╭─ The data
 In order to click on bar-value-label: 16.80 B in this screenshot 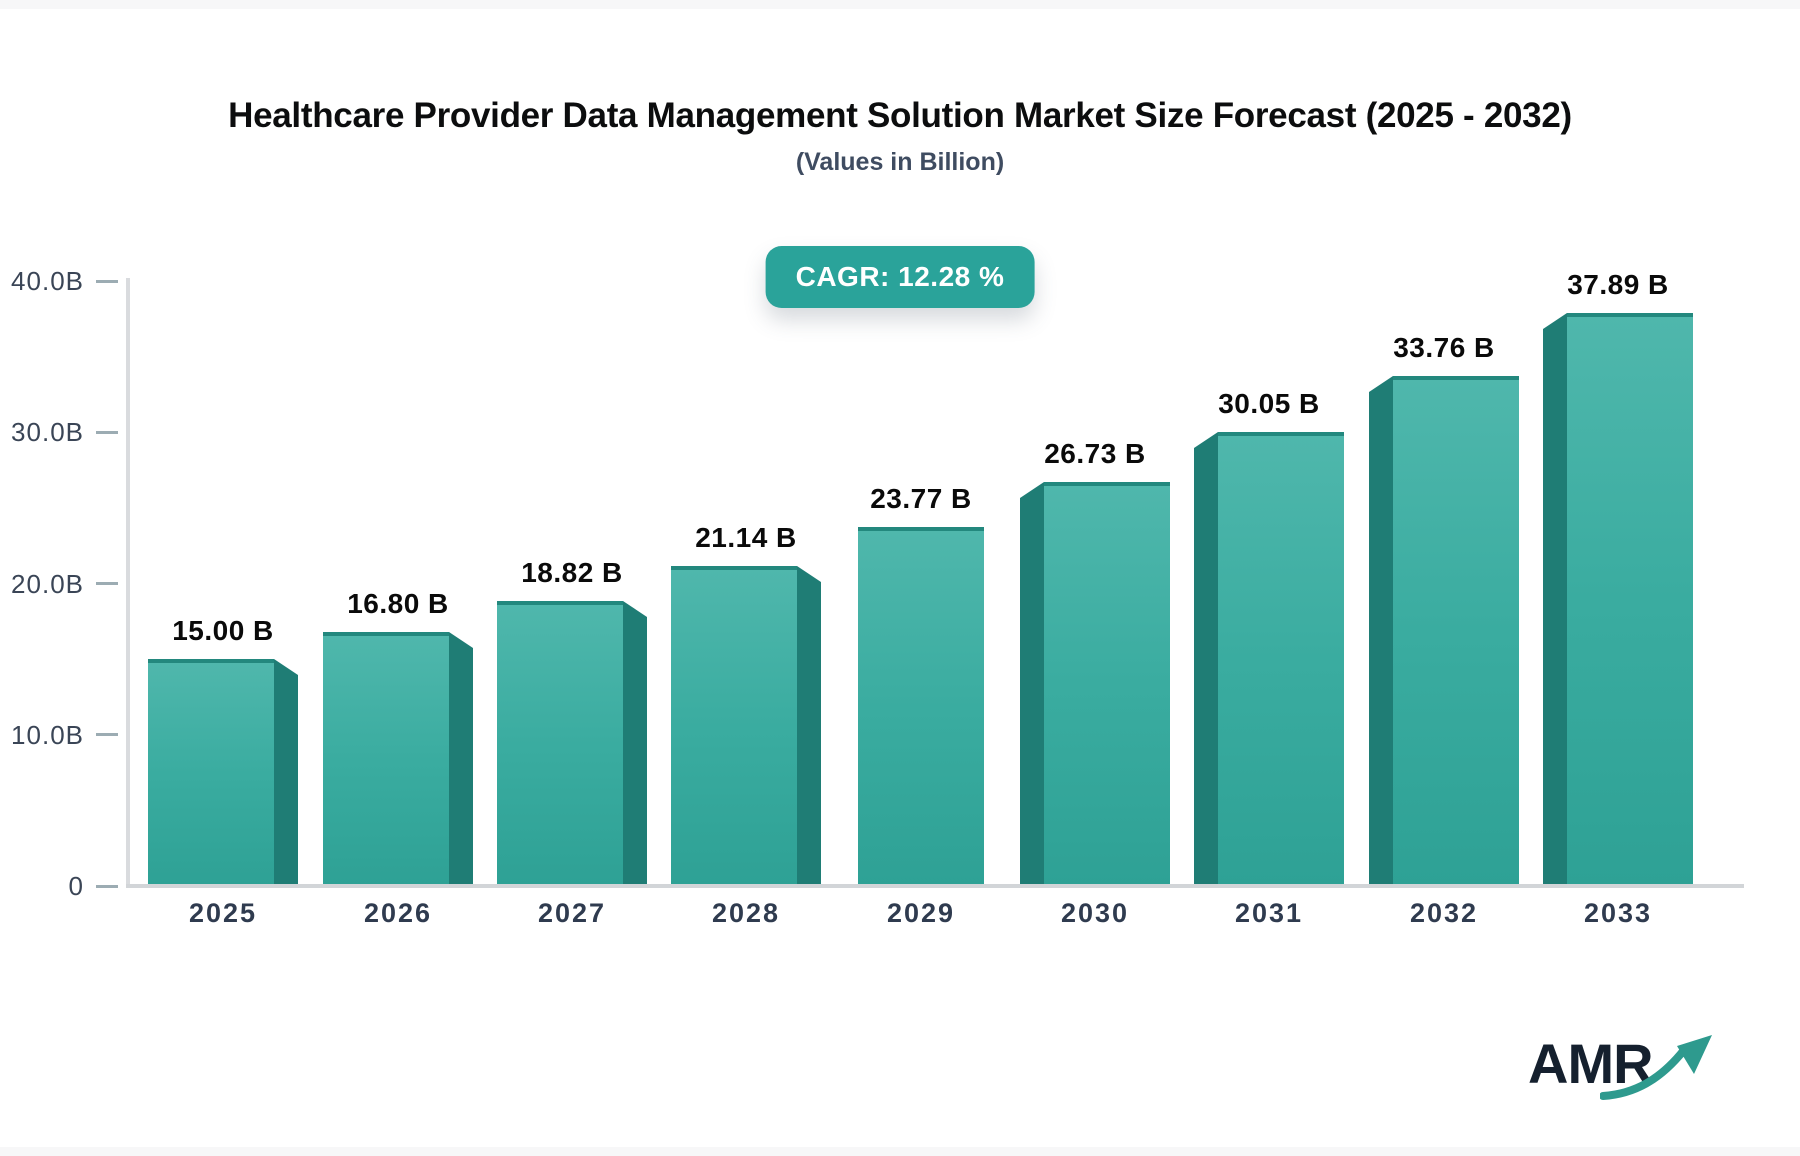, I will do `click(398, 604)`.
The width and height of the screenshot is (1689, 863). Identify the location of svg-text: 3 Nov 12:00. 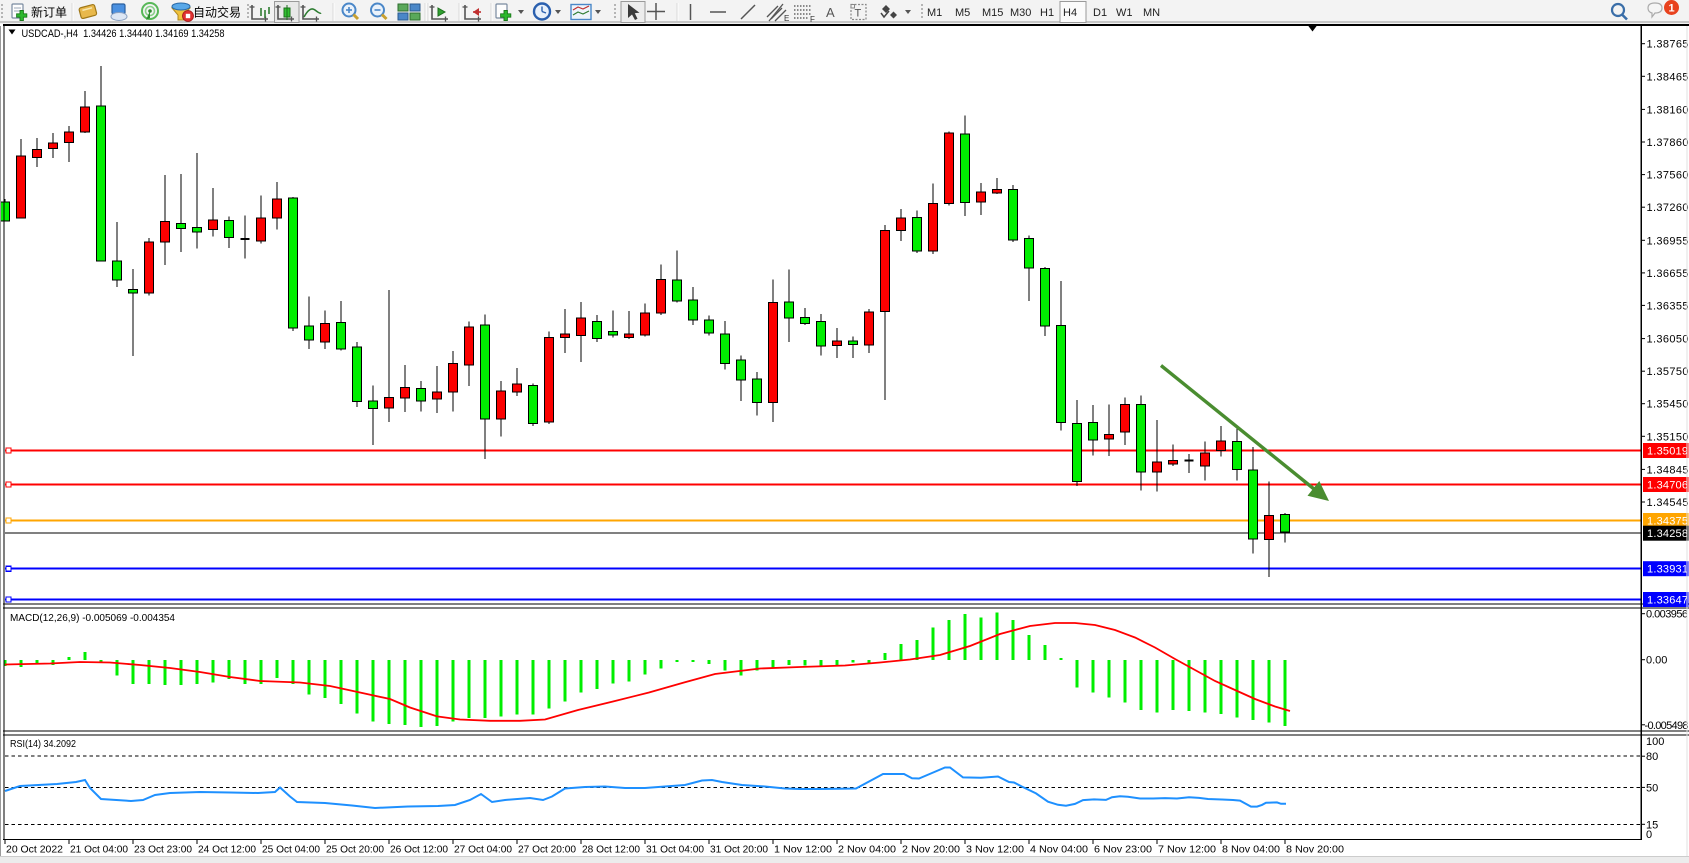
(995, 850).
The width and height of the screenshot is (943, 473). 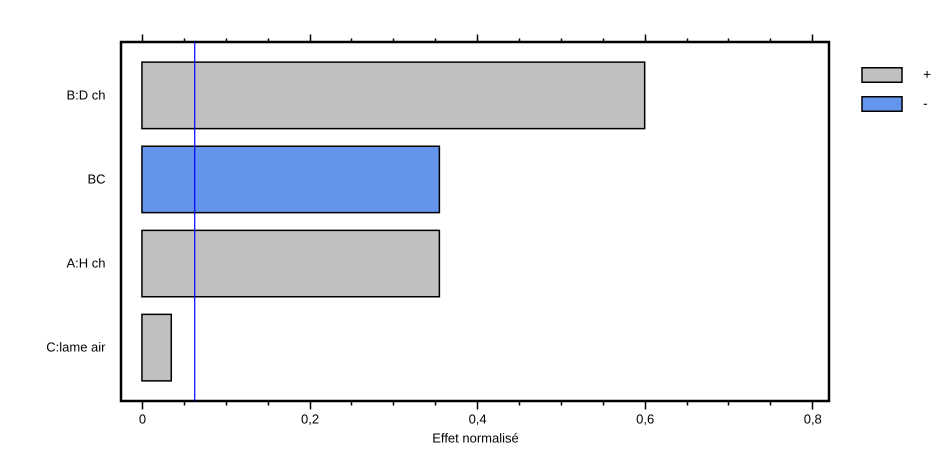 What do you see at coordinates (926, 103) in the screenshot?
I see `legend-label: -` at bounding box center [926, 103].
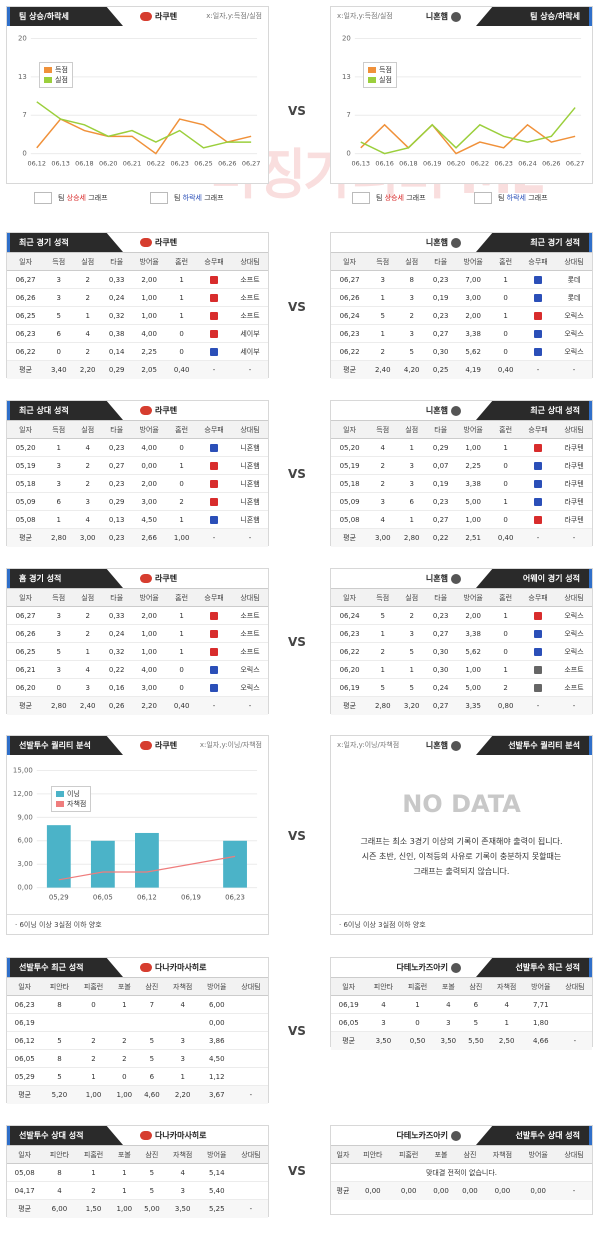 This screenshot has width=600, height=1247. Describe the element at coordinates (470, 1154) in the screenshot. I see `column-header: 삼진` at that location.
╰─
> **What the task requires**: Return the rows from the line with "The width and height of the screenshot is (1689, 863)." to the line with "(995, 850).", keeping both of those lines and copying the text unchanged. Leave out the pictures.

> **Answer to this task**:
The width and height of the screenshot is (1689, 863). Identify the location of svg-text: 3 Nov 12:00. 
(995, 850).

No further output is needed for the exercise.